Bournemouth no lo pondrá fácil
El gran problema de la operación está en la postura del Bournemouth. El club inglés sabe que tiene entre manos a uno de sus futbolistas más prometedores. Por eso, no facilitará una salida barata ni aceptará cualquier propuesta durante el mercado.
Una oferta de 70 millones obligaría a estudiar el escenario, pero no garantiza nada. La Premier tiene músculo económico y sus clubes venden caro cuando detectan necesidad externa. El Barça tendría que moverse con precisión para no entrar en una subasta imposible.
Además, Scott también interesa a equipos importantes de Inglaterra, con el Manchester United muy atento. Esa competencia puede acelerar los tiempos y elevar todavía más el precio final. Deco sabe que cualquier duda puede dejar al Barça fuera antes incluso de empezar.
Una inversión que genera debate
Pagar 70 millones por Alex Scott sería una decisión de muchísimo impacto dentro del Barça. No estamos hablando de una estrella mundial consolidada, sino de una apuesta de presente y futuro. Precisamente por eso, la operación genera tanta ilusión como dudas en la planificación deportiva.
Laporta puede ver en Scott una oportunidad para adelantarse a otros gigantes europeos. Si el jugador explota definitivamente, su precio podría dispararse todavía más en pocos meses. Pero si la adaptación no es inmediata, la presión por el coste sería enorme.
El Barça ya ha vivido mercados donde cada euro invertido termina siendo examinado al detalle. La situación económica obliga a medir riesgo, salario, amortización y encaje deportivo real. Por eso, Deco deberá decidir si Scott merece una apuesta tan fuerte.
La medular vuelve al centro del mercado
El nombre de Alex Scott demuestra que el Barça no piensa únicamente en la delantera. La llegada de un centrocampista potente también puede ser clave para equilibrar la plantilla. Flick quiere un equipo más completo, capaz de dominar y sufrir cuando toque.
La posible salida de jugadores como Marc Casadó también puede abrir espacio en esa zona. Si el club vende piezas secundarias, tendrá más margen para atacar perfiles prioritarios.
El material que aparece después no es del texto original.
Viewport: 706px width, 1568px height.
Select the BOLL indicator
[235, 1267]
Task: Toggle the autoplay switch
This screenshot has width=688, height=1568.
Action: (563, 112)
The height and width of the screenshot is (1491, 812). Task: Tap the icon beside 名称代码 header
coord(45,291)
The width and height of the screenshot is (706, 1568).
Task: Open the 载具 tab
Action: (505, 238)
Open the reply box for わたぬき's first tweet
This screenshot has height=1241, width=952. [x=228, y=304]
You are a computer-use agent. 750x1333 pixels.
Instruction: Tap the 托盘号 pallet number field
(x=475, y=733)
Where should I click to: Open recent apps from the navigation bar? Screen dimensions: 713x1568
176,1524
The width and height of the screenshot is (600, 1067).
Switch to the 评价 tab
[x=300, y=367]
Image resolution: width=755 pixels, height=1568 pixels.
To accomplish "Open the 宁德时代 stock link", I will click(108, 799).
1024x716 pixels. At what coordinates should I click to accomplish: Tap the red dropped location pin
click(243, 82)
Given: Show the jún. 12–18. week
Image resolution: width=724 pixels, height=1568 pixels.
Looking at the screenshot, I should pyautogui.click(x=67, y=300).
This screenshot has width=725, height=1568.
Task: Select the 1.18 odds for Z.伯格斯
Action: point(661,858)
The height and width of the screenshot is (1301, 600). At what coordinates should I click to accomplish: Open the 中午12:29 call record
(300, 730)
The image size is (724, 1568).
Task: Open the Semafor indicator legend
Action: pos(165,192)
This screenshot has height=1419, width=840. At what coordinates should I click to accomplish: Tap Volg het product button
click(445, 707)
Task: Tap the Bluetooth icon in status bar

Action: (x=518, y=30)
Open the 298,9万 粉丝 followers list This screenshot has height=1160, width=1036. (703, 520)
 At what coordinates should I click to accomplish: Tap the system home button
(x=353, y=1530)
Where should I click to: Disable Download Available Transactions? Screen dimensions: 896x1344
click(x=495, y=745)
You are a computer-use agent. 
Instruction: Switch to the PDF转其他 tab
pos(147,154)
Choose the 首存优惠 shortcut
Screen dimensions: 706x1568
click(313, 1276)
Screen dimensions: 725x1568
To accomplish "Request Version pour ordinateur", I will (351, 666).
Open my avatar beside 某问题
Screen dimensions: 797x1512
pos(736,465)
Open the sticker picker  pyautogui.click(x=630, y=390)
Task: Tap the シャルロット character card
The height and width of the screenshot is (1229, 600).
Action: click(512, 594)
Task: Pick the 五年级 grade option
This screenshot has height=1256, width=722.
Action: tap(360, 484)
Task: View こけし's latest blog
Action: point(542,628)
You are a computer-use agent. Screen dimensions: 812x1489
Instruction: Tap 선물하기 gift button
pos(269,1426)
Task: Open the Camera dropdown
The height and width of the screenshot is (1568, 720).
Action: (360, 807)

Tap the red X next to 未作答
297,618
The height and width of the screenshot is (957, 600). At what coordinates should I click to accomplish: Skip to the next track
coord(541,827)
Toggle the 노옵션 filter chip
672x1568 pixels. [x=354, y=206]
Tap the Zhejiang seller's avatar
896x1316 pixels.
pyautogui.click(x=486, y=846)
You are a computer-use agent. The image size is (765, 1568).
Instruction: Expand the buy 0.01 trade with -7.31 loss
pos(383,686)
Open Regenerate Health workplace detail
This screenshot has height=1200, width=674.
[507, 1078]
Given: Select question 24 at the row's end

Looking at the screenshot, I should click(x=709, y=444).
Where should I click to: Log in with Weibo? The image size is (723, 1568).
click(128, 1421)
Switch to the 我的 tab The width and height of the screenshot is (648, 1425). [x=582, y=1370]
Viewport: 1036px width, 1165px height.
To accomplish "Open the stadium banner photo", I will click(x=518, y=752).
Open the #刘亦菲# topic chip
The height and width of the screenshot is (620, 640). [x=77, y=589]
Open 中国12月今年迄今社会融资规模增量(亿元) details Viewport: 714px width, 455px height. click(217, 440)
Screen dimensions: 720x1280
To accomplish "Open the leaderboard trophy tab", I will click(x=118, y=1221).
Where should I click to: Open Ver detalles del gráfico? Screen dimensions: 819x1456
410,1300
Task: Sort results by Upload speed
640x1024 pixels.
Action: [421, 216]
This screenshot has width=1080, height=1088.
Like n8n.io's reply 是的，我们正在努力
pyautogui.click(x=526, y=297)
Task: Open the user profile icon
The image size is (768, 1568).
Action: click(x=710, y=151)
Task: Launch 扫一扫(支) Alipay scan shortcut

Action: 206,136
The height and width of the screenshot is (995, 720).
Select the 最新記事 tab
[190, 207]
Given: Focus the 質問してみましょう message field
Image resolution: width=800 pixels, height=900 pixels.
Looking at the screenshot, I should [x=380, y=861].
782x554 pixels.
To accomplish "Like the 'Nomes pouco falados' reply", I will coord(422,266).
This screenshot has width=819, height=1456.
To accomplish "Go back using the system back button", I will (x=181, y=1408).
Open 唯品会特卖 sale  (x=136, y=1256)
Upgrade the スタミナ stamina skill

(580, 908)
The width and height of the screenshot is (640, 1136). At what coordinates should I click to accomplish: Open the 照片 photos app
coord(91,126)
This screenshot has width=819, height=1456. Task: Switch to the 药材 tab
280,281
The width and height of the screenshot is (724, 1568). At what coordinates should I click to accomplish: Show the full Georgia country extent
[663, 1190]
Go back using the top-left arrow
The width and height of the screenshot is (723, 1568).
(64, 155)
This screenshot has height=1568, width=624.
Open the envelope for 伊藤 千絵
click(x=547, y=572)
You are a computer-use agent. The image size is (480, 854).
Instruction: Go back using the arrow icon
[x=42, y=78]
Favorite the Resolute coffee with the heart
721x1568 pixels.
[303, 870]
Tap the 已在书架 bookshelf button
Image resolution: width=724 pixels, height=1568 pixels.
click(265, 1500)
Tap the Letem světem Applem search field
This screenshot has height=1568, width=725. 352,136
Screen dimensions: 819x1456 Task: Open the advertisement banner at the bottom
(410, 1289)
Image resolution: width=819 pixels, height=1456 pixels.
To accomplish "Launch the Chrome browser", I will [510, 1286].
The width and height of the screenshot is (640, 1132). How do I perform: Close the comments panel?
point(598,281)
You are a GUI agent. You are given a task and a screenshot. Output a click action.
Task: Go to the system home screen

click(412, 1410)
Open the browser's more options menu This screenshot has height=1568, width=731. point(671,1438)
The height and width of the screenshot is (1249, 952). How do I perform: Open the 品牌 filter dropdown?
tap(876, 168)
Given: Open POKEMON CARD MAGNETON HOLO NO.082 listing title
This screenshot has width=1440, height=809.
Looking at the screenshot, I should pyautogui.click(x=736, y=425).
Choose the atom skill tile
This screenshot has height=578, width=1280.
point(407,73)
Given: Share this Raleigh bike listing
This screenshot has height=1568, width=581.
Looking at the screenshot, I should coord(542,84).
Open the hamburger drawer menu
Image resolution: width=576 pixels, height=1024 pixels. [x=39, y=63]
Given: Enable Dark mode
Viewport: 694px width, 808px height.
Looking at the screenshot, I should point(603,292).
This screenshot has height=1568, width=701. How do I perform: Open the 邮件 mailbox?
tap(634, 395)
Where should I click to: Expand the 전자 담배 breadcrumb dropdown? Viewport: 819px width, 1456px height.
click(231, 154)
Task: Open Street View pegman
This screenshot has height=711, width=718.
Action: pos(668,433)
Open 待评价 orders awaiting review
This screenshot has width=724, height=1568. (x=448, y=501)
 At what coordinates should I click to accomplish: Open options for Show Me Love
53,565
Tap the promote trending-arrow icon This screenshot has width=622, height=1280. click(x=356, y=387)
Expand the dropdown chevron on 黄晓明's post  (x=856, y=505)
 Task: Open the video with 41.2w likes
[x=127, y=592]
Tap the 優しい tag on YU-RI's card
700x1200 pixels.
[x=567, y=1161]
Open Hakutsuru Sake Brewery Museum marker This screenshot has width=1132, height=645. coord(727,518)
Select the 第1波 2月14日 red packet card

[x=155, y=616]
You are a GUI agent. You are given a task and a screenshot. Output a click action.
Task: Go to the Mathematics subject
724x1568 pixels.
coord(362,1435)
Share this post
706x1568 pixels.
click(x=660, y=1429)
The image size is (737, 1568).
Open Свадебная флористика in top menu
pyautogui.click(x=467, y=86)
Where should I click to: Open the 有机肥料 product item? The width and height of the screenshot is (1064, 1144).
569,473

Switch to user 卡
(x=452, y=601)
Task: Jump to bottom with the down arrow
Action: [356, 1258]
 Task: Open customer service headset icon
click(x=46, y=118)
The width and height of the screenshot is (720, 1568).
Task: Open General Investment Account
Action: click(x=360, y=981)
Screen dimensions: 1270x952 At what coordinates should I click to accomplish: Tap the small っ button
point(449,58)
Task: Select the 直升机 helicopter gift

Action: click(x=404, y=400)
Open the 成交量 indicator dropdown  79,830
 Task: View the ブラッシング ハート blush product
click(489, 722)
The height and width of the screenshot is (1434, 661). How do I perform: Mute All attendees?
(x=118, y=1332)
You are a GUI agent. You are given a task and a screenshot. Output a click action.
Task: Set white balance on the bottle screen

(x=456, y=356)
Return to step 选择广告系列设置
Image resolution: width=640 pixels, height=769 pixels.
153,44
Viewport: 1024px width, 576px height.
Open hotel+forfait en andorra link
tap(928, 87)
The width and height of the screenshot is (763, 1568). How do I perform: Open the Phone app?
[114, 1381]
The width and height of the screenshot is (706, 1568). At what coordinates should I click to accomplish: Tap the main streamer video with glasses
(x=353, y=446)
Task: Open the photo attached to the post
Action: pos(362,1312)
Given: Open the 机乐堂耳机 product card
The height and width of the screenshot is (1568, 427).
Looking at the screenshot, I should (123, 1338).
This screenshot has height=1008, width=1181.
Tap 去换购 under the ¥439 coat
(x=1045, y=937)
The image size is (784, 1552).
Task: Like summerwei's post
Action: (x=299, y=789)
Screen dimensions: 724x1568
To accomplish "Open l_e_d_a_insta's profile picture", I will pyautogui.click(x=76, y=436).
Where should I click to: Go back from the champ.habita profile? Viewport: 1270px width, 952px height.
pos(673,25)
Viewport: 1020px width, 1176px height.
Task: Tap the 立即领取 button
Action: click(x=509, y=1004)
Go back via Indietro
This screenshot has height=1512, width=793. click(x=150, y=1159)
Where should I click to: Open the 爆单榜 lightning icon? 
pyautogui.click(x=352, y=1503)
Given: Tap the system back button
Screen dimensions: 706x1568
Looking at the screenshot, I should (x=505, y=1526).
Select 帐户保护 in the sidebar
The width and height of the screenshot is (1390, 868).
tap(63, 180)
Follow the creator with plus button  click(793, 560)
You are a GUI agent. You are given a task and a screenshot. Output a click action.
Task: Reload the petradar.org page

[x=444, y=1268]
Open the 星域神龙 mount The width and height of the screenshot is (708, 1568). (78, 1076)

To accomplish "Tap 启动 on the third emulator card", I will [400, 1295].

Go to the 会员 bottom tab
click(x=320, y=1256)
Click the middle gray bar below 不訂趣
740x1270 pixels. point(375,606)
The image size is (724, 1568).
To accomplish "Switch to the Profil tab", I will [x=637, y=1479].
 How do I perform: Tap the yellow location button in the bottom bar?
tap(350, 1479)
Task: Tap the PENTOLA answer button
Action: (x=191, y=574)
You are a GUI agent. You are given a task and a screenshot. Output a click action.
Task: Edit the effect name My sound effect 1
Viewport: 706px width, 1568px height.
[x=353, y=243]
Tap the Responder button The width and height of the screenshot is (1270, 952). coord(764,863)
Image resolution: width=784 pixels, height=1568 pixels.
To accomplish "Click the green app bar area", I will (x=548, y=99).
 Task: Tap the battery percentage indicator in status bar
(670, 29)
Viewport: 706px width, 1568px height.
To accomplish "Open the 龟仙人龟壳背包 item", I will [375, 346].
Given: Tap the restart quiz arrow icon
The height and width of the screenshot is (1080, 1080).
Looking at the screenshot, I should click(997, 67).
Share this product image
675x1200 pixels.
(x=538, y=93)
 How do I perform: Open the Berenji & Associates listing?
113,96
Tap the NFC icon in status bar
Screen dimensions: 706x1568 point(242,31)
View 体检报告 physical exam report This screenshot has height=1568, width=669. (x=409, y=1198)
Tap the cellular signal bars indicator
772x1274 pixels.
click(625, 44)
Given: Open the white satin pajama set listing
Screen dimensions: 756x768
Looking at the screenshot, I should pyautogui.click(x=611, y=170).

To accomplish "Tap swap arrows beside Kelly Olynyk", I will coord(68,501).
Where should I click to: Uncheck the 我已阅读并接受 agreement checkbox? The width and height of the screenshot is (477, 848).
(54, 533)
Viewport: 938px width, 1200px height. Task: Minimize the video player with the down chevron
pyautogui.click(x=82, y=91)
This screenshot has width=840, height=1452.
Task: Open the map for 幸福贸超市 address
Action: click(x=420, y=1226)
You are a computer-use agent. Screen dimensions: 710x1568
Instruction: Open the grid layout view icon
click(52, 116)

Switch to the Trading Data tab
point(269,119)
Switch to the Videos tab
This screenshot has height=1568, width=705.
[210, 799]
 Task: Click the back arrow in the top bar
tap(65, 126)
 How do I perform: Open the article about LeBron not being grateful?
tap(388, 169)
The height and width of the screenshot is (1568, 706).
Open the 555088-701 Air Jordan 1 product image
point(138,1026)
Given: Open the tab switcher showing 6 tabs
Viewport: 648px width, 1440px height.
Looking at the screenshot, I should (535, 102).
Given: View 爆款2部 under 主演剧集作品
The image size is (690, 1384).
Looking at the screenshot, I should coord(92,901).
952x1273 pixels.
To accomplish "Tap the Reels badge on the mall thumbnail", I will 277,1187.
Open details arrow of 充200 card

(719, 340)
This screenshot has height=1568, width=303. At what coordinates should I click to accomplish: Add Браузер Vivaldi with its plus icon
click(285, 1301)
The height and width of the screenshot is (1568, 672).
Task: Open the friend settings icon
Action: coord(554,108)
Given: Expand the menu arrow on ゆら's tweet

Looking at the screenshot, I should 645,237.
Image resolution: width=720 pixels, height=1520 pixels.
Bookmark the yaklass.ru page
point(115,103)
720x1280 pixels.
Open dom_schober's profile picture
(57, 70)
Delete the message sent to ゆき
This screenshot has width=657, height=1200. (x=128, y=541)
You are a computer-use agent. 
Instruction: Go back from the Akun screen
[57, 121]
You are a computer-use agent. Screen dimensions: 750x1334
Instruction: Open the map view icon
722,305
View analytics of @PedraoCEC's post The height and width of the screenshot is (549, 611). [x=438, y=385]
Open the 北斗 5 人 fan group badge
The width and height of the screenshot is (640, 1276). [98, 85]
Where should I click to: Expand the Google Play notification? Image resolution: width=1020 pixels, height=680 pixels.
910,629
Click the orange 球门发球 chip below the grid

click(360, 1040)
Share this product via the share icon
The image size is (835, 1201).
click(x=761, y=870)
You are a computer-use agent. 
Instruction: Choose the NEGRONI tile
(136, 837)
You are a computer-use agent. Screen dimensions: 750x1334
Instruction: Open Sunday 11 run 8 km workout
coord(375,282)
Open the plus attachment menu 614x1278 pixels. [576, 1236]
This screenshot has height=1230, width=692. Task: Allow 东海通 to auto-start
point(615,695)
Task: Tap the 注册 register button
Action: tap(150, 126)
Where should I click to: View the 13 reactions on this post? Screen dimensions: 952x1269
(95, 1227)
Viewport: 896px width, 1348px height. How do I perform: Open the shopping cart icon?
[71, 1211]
Scott podría entrar en ese nuevo mapa si el Barça consigue liberar dinero y masa salarial.
El reto será no confundir oportunidad con urgencia, porque la operación sería muy costosa. El Bournemouth tiene fuerza, la Premier aprieta y el United observa desde cerca. Laporta prepara una apuesta enorme, pero Deco debe decidir si Alex Scott es una joya o un riesgo de 70 millones.